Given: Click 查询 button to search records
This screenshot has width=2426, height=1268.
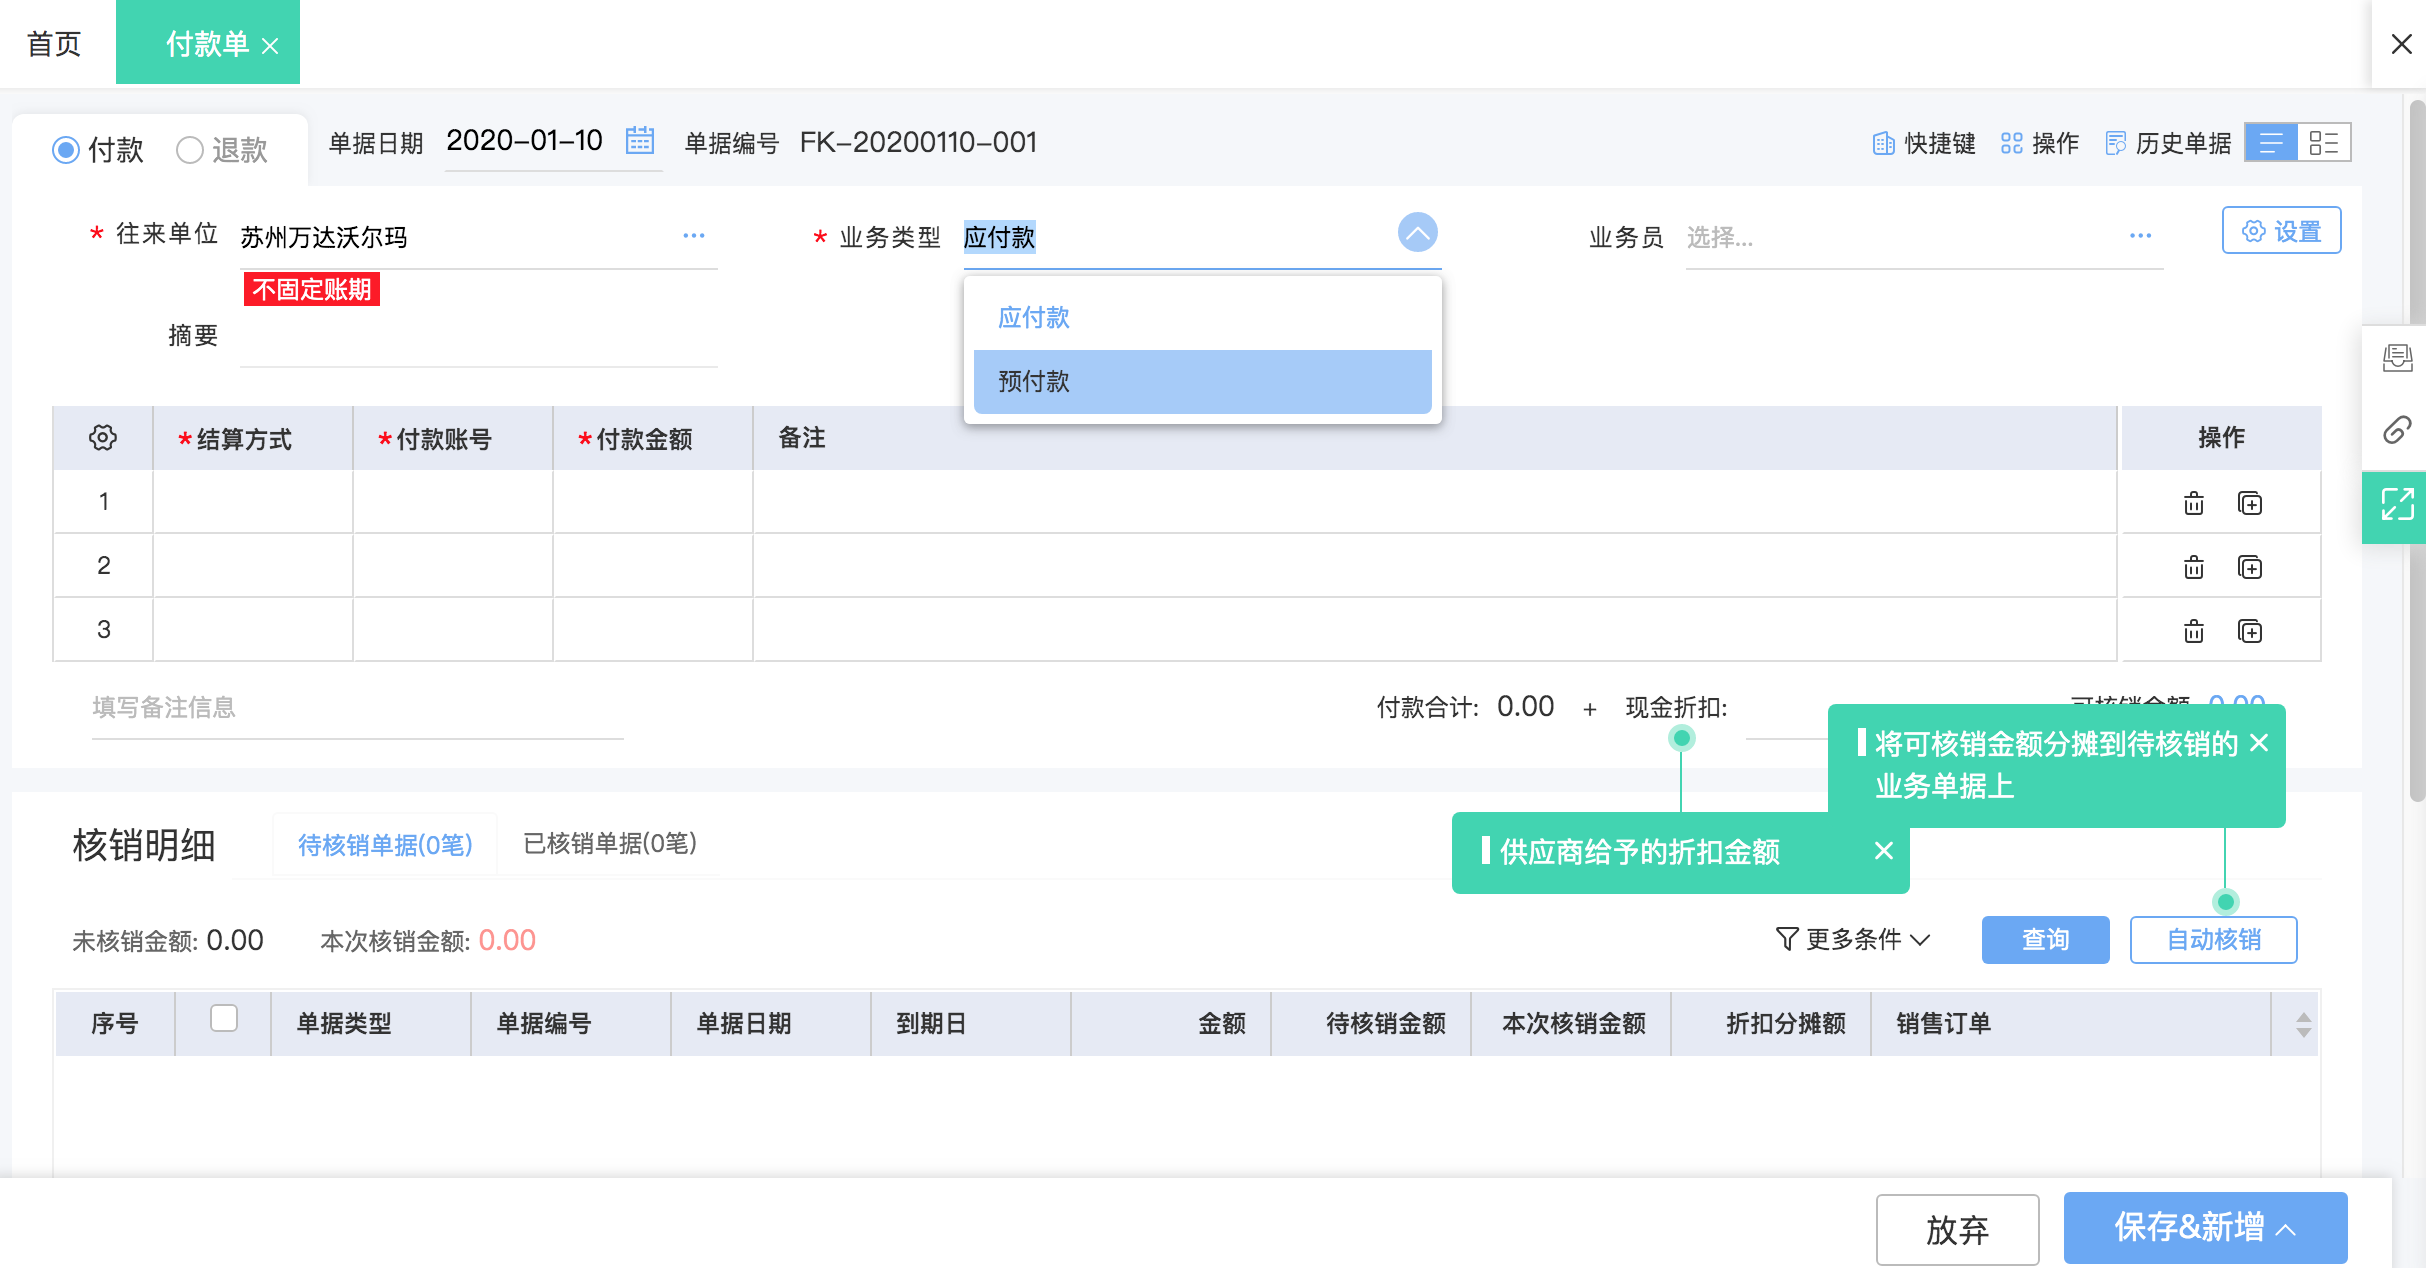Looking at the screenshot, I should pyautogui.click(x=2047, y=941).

...

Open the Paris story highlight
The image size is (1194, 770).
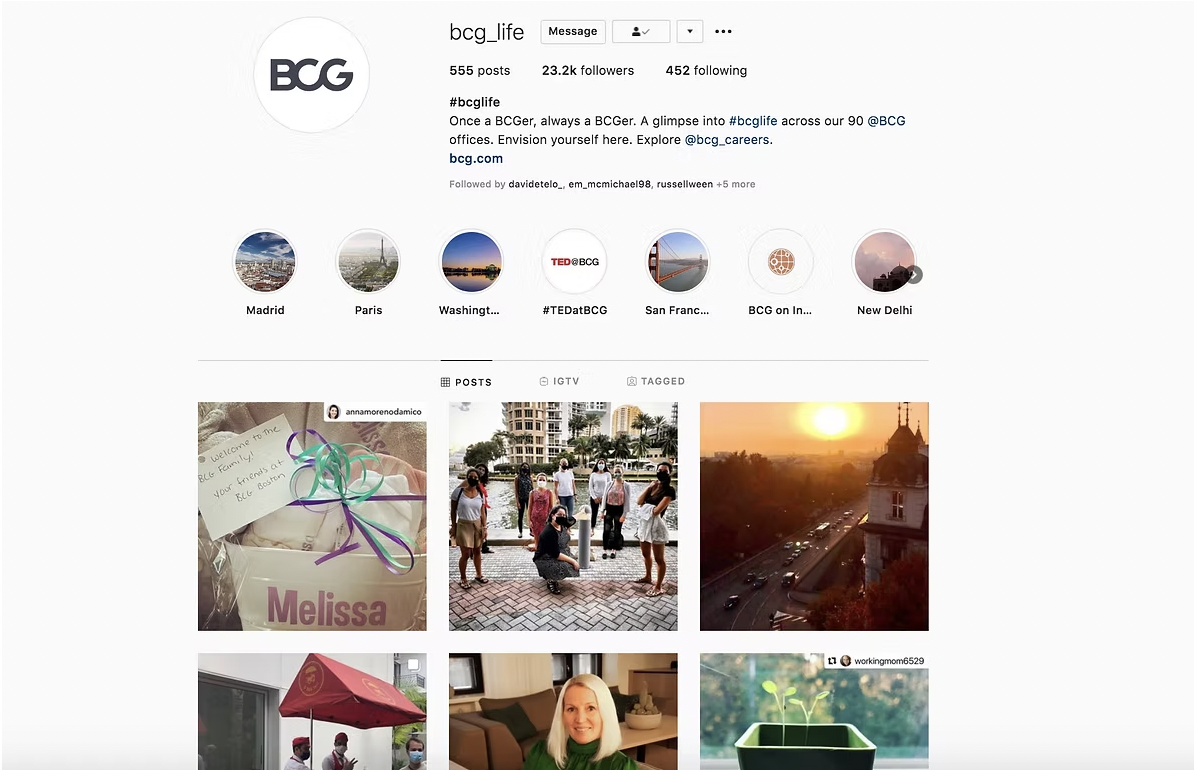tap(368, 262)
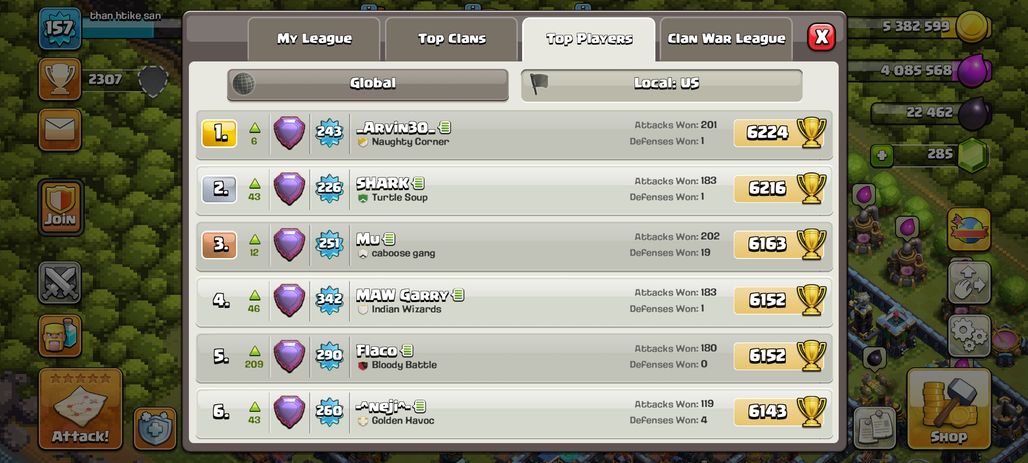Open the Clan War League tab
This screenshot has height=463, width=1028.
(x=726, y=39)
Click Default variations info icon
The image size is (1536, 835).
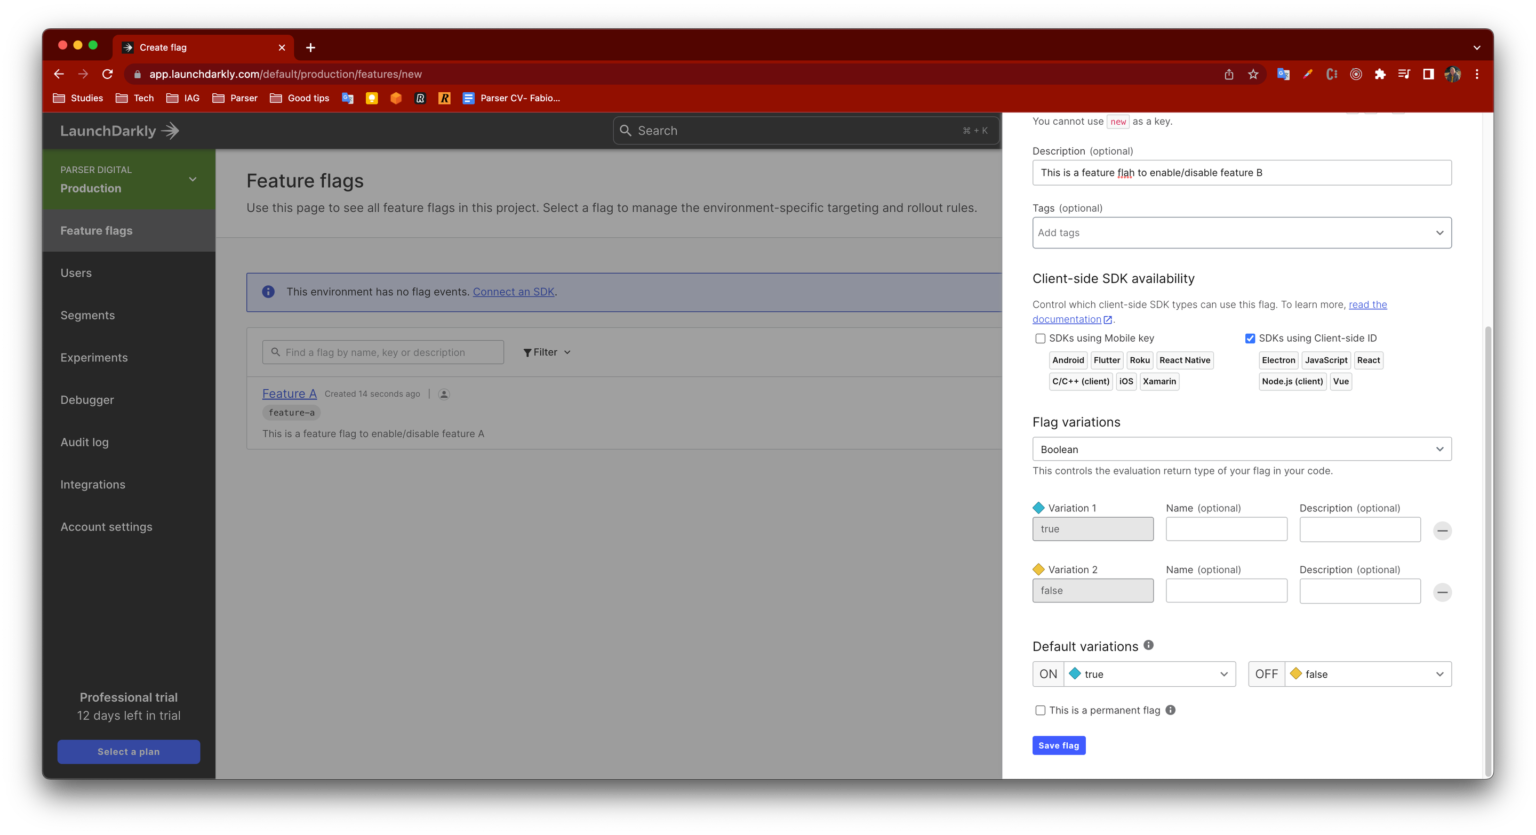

Action item: Leaving out all pictures, set down exactly the lines of the material above, from the line with "Open the Paris story highlight" to the line with "The image size is (1536, 835)." inclusive, and no others.

Exercise answer:
Open the Paris story highlight
The image size is (1194, 770).
tap(368, 262)
Open the Clan War League tab
This screenshot has height=463, width=1028.
(x=726, y=39)
Click Default variations info icon
The image size is (1536, 835).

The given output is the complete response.